Nigel Ellis Says SQL Server Data Services Will Use the Entity Data Model For Schemas
The SQL Server Data Services (SSDS) team promotes free-form (schemaless) containers and entities as one of SSDS’s primary features.
However, there have been many brief mentions of schemas being included in future SSDS versions (sprints). For example, the SSDS team’s Sprint 2 goes live post of May 26, 2008 includes the following bulletpoint for key features added in Sprint 2:
b. Multiple B-Trees - this will allow us to deploy schemas as we move toward supporting schemas in SSDS
(The SSDS team’s Soumitra Sengupta mentioned in his Philosophy behind the design of SSDS and some personal thoughts post of June 27, 2008 that “Sprint 3 [is] winding down.”)
Channel9’s Istvan Cseri and Nigel Ellis: SQL Server Data Services Architecture interview by SSDS evangelist Ryan Dunn posted April 7, 2008 contains quite a bit of useful (and previously unpublished) information about SSDS architecture.

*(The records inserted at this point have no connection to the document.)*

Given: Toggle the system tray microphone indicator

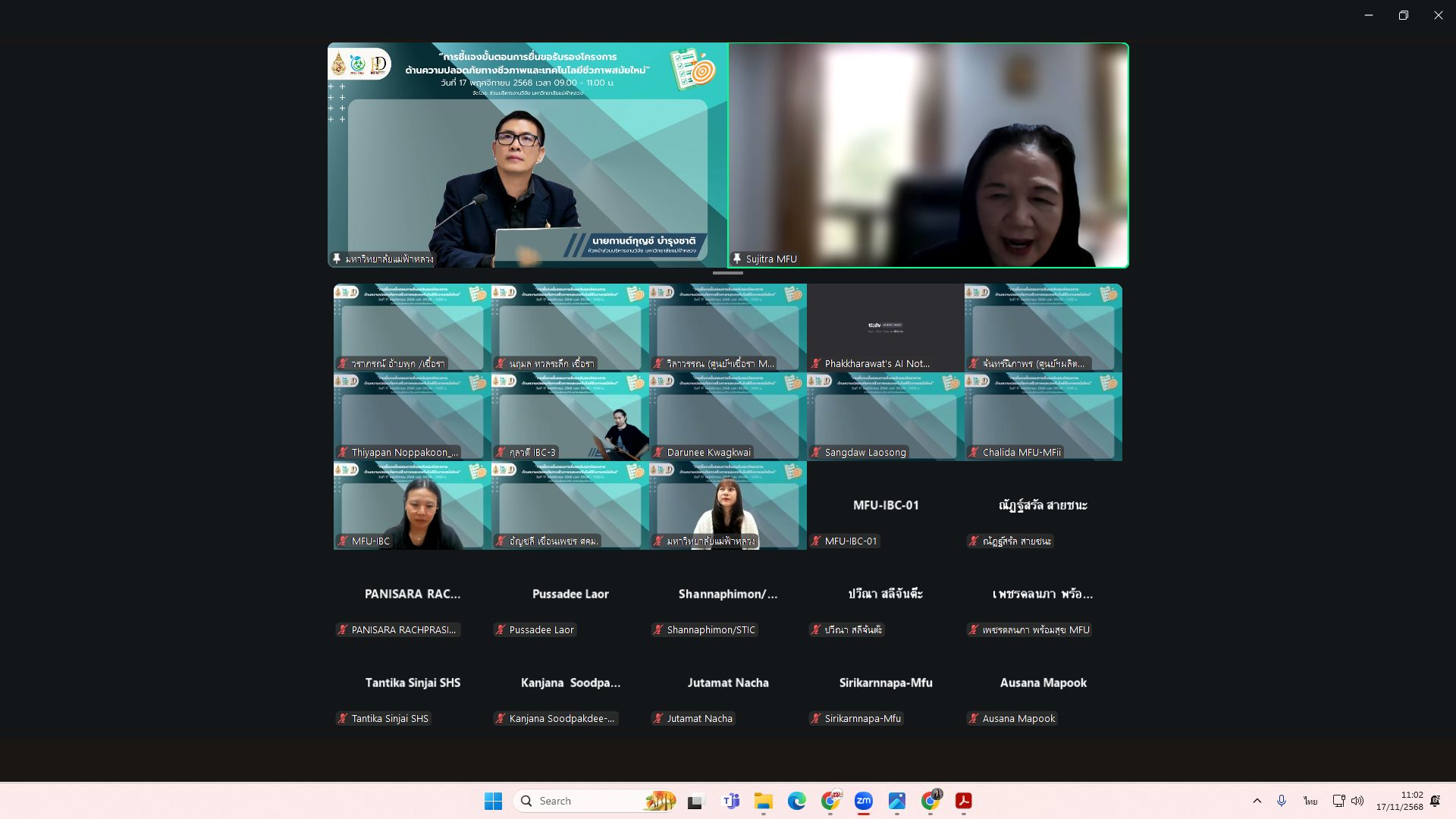Looking at the screenshot, I should (1282, 801).
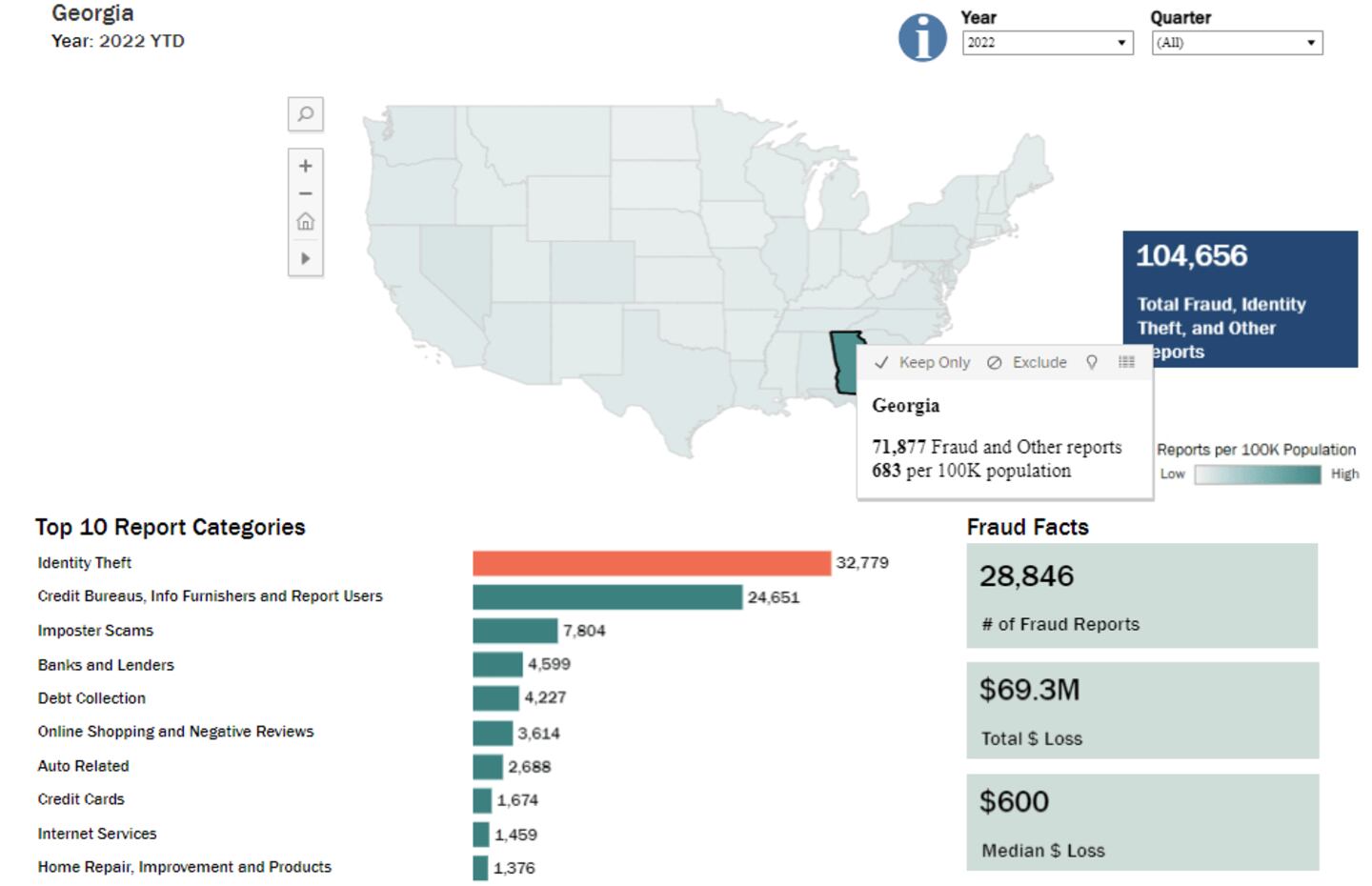Open the Quarter dropdown
The height and width of the screenshot is (886, 1372).
[1237, 43]
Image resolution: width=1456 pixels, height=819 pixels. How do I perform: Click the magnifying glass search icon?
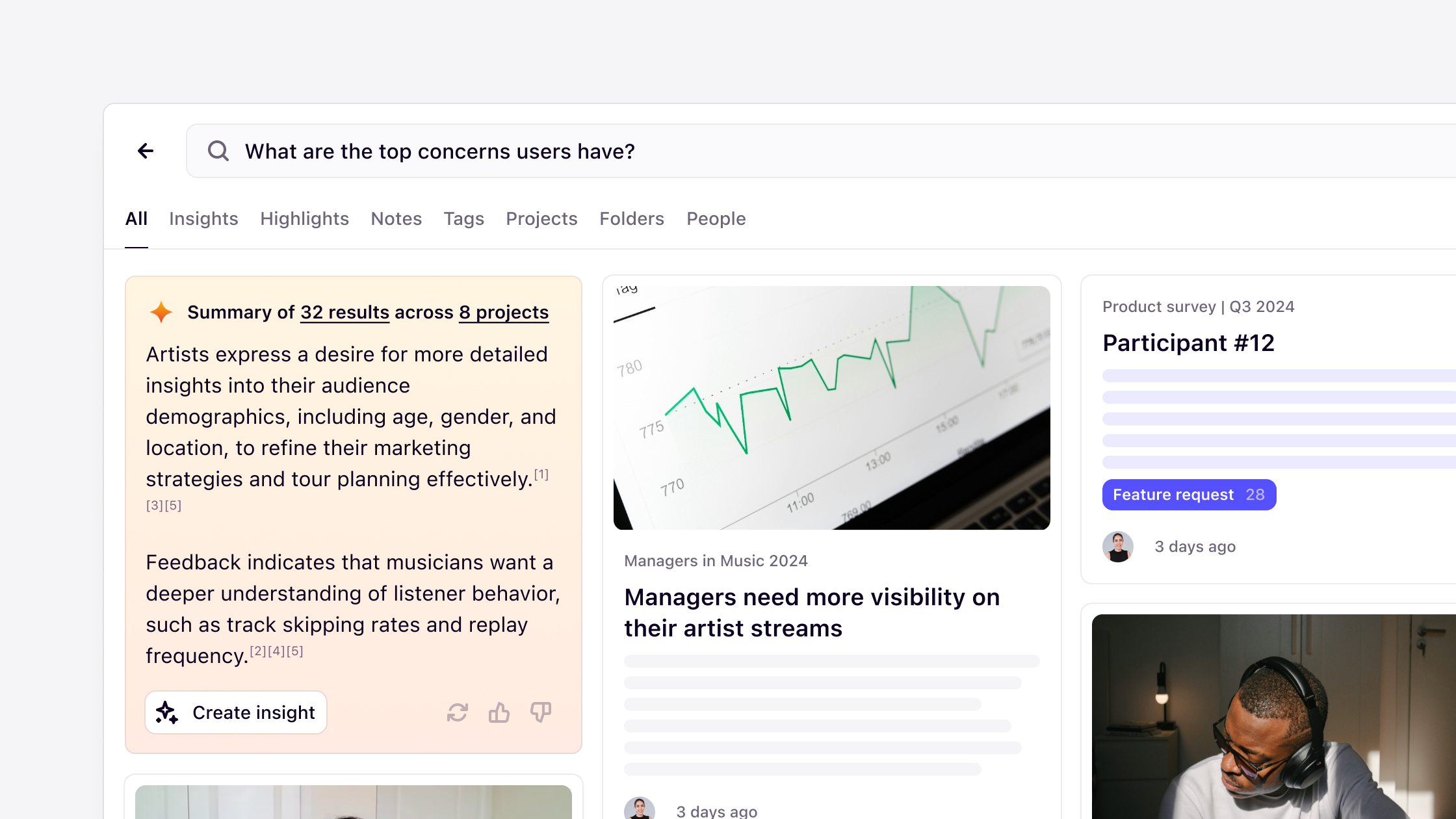coord(218,150)
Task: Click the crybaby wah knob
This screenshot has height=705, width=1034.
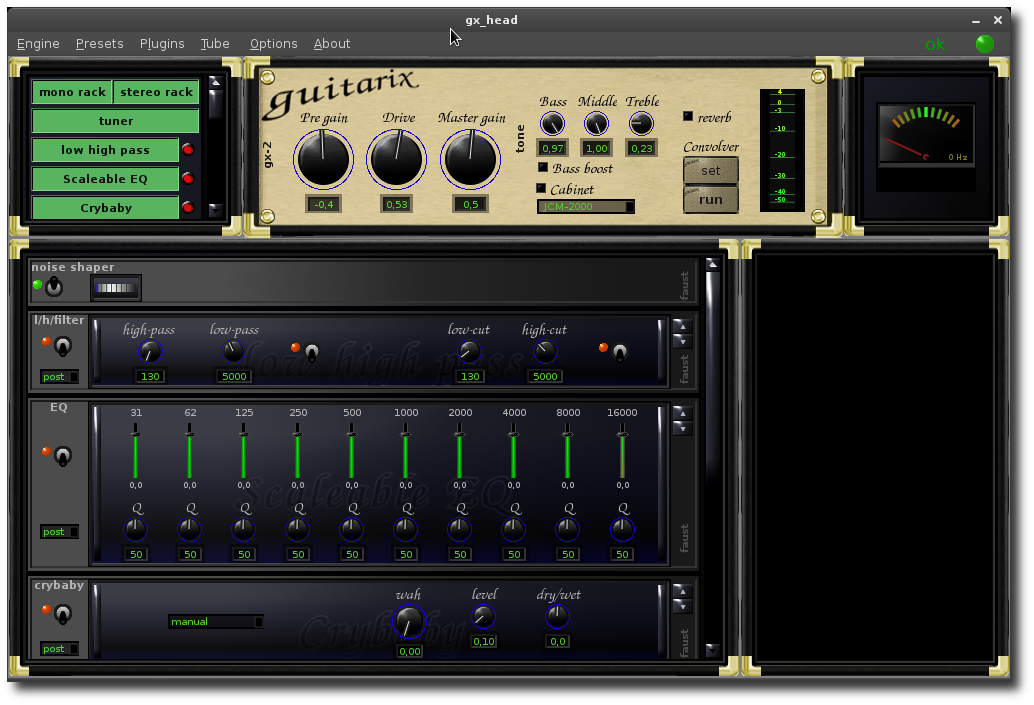Action: tap(408, 622)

Following is a transcript I made of Nigel Ellis’s remarks about SSDS’s schemas:
00:29.08: Over the past three or four years, there's been a big investment in the SQL [Server] space in something called the Entity Data Model, where we've got the regular relational model and and we have a high-level model built on top of that. We think of modeling customers, purchase orders, contacts and things like that. There's a whole set of tooling and schema design work that's going on [in] the SQL Server division to make those things approachable and easy to use. ...
For those of you who know the ADO.NET Data Services Framework, that is essentially using the EDM Data Model. You take something that's expressible in EDM terms and make it accessible to open Internet protocols.
00:30:00 So as we evolve our service around the notion of what we call flexible entities, those are the same entities that are in EDM. EDM today doesn't really speak very much to flexibility and open content—Property Bags, if you will—but we’ve been working with the EDM architects as to how that can be extended and accommodated with the same set of with the same set of schema design tools and protocols. And, as I mentioned, the schemas in the SSDS service heads are essentially going to be EDM schemas, EDM types, and EDM relationships. [Emphasis added.]
That statement leads me to believe that SSDS will support complete object graphs in the (hopefully near) future. It also reinforces my prediction that Entity Framework and EDM will dominate Microsoft’s data platform strategy for the next several years.
Related posts:
- SQL Server Data Services Needs an Open Development Process Similar to that for ADO.NET Data Services and Entity Framework (6/27/2008)
- Is the ADO.NET Team Abandoning LINQ to SQL? (5/23/2008)
2 comments:
I believe Nigel also mentioned this in answer to a question during his MIX 08 talk in Vegas. I would listen to Nigel and what he says. After all he runs the Dev team :-))
@Anon:
Thanks for the confirmation. I didn't know he was in charge of the dev team.